* Required action
Please write out every entry below, word for word.

Data items:
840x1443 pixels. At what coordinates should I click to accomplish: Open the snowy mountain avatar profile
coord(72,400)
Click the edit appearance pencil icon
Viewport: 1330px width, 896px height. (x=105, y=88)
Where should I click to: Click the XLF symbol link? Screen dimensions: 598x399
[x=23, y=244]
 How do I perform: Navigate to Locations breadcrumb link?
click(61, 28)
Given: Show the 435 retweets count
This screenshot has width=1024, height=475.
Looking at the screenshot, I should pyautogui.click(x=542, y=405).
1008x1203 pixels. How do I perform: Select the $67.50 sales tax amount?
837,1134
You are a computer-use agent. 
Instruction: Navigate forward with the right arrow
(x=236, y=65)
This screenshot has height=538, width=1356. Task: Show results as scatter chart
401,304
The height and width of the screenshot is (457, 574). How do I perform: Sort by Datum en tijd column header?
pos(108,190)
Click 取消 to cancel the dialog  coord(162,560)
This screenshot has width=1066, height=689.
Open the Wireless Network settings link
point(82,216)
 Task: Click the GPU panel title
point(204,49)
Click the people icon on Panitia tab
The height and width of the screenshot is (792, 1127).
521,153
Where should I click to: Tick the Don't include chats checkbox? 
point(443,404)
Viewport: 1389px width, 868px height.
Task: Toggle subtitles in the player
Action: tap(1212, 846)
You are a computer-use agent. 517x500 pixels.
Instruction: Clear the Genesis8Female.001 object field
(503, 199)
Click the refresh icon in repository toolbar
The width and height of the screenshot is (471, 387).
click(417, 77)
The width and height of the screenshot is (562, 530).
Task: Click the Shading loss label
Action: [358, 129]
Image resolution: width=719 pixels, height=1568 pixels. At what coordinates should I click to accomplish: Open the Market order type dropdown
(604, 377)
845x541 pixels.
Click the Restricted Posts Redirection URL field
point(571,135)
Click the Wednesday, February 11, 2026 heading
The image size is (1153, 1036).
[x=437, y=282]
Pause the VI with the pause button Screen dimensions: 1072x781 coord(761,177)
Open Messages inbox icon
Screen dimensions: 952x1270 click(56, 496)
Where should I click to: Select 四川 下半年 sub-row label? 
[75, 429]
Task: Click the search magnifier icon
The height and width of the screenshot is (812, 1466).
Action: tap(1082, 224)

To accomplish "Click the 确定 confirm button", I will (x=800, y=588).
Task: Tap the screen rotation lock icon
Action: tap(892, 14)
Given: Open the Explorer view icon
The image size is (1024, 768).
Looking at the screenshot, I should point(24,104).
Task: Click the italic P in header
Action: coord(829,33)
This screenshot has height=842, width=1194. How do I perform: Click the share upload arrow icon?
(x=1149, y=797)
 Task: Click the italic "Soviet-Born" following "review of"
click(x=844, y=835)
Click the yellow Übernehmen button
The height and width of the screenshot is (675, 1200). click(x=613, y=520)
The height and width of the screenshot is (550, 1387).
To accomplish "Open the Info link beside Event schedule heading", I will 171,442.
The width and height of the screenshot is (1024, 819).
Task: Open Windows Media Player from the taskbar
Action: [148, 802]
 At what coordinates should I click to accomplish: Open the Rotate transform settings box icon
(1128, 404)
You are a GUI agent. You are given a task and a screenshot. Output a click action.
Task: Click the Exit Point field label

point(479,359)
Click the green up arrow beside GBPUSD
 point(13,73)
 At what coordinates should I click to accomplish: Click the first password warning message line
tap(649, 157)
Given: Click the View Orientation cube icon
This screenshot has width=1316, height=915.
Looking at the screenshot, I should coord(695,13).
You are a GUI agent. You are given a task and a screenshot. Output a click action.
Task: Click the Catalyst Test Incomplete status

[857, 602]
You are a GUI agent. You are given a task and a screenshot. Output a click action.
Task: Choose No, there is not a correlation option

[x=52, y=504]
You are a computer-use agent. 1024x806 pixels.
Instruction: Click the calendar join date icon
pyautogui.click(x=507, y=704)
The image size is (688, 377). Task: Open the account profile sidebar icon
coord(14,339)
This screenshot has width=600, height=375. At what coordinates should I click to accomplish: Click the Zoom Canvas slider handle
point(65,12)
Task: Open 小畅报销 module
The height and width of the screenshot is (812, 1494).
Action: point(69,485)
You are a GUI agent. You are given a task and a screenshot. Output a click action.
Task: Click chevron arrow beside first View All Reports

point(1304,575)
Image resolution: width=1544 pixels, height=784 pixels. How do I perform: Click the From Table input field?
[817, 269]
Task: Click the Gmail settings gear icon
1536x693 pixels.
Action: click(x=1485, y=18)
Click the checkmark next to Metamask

* Exercise output
840x1443 pixels. At what coordinates should I click to accomplish: Open the snowy mountain avatar profile
coord(72,400)
Click the edit appearance pencil icon
Viewport: 1330px width, 896px height. (x=105, y=88)
Where should I click to: Click the XLF symbol link? Screen dimensions: 598x399
[x=23, y=244]
 How do I perform: Navigate to Locations breadcrumb link?
click(61, 28)
Given: Show the 435 retweets count
This screenshot has width=1024, height=475.
Looking at the screenshot, I should pyautogui.click(x=542, y=405).
1008x1203 pixels. How do I perform: Select the $67.50 sales tax amount?
837,1134
You are a computer-use agent. 
Instruction: Navigate forward with the right arrow
(x=236, y=65)
This screenshot has height=538, width=1356. Task: Show results as scatter chart
401,304
The height and width of the screenshot is (457, 574). How do I perform: Sort by Datum en tijd column header?
pos(108,190)
Click 取消 to cancel the dialog  coord(162,560)
This screenshot has width=1066, height=689.
Open the Wireless Network settings link
point(82,216)
 Task: Click the GPU panel title
point(204,49)
Click the people icon on Panitia tab
The height and width of the screenshot is (792, 1127).
521,153
Where should I click to: Tick the Don't include chats checkbox? 
point(443,404)
Viewport: 1389px width, 868px height.
Task: Toggle subtitles in the player
Action: tap(1212, 846)
You are a computer-use agent. 517x500 pixels.
Instruction: Clear the Genesis8Female.001 object field
(503, 199)
Click the refresh icon in repository toolbar
The width and height of the screenshot is (471, 387).
click(417, 77)
The width and height of the screenshot is (562, 530).
Task: Click the Shading loss label
Action: [358, 129]
Image resolution: width=719 pixels, height=1568 pixels. At what coordinates should I click to accomplish: Open the Market order type dropdown
(604, 377)
845x541 pixels.
Click the Restricted Posts Redirection URL field
point(571,135)
Click the Wednesday, February 11, 2026 heading
The image size is (1153, 1036).
[x=437, y=282]
Pause the VI with the pause button Screen dimensions: 1072x781 coord(761,177)
Open Messages inbox icon
Screen dimensions: 952x1270 click(56, 496)
Where should I click to: Select 四川 下半年 sub-row label? 
[75, 429]
Task: Click the search magnifier icon
The height and width of the screenshot is (812, 1466).
Action: tap(1082, 224)

To accomplish "Click the 确定 confirm button", I will (x=800, y=588).
Task: Tap the screen rotation lock icon
Action: tap(892, 14)
Given: Open the Explorer view icon
The image size is (1024, 768).
Looking at the screenshot, I should point(24,104).
Task: Click the italic P in header
Action: coord(829,33)
This screenshot has height=842, width=1194. How do I perform: Click the share upload arrow icon?
(x=1149, y=797)
 Task: Click the italic "Soviet-Born" following "review of"
click(x=844, y=835)
Click the yellow Übernehmen button
The height and width of the screenshot is (675, 1200). click(x=613, y=520)
The height and width of the screenshot is (550, 1387).
To accomplish "Open the Info link beside Event schedule heading", I will 171,442.
The width and height of the screenshot is (1024, 819).
Task: Open Windows Media Player from the taskbar
Action: [148, 802]
 At what coordinates should I click to accomplish: Open the Rotate transform settings box icon
(1128, 404)
You are a GUI agent. You are given a task and a screenshot. Output a click action.
Task: Click the Exit Point field label

point(479,359)
Click the green up arrow beside GBPUSD
 point(13,73)
 At what coordinates should I click to accomplish: Click the first password warning message line
tap(649, 157)
Given: Click the View Orientation cube icon
This screenshot has width=1316, height=915.
Looking at the screenshot, I should coord(695,13).
You are a GUI agent. You are given a task and a screenshot. Output a click action.
Task: Click the Catalyst Test Incomplete status

[857, 602]
You are a GUI agent. You are given a task and a screenshot. Output a click action.
Task: Choose No, there is not a correlation option

[x=52, y=504]
You are a computer-use agent. 1024x806 pixels.
Instruction: Click the calendar join date icon
pyautogui.click(x=507, y=704)
The image size is (688, 377). Task: Open the account profile sidebar icon
coord(14,339)
This screenshot has width=600, height=375. At what coordinates should I click to accomplish: Click the Zoom Canvas slider handle
point(65,12)
Task: Open 小畅报销 module
The height and width of the screenshot is (812, 1494).
Action: point(69,485)
You are a GUI agent. You are given a task and a screenshot. Output a click action.
Task: Click chevron arrow beside first View All Reports

point(1304,575)
Image resolution: width=1544 pixels, height=784 pixels. How do I perform: Click the From Table input field?
[817, 269]
Task: Click the Gmail settings gear icon
1536x693 pixels.
Action: click(x=1485, y=18)
Click the checkmark next to Metamask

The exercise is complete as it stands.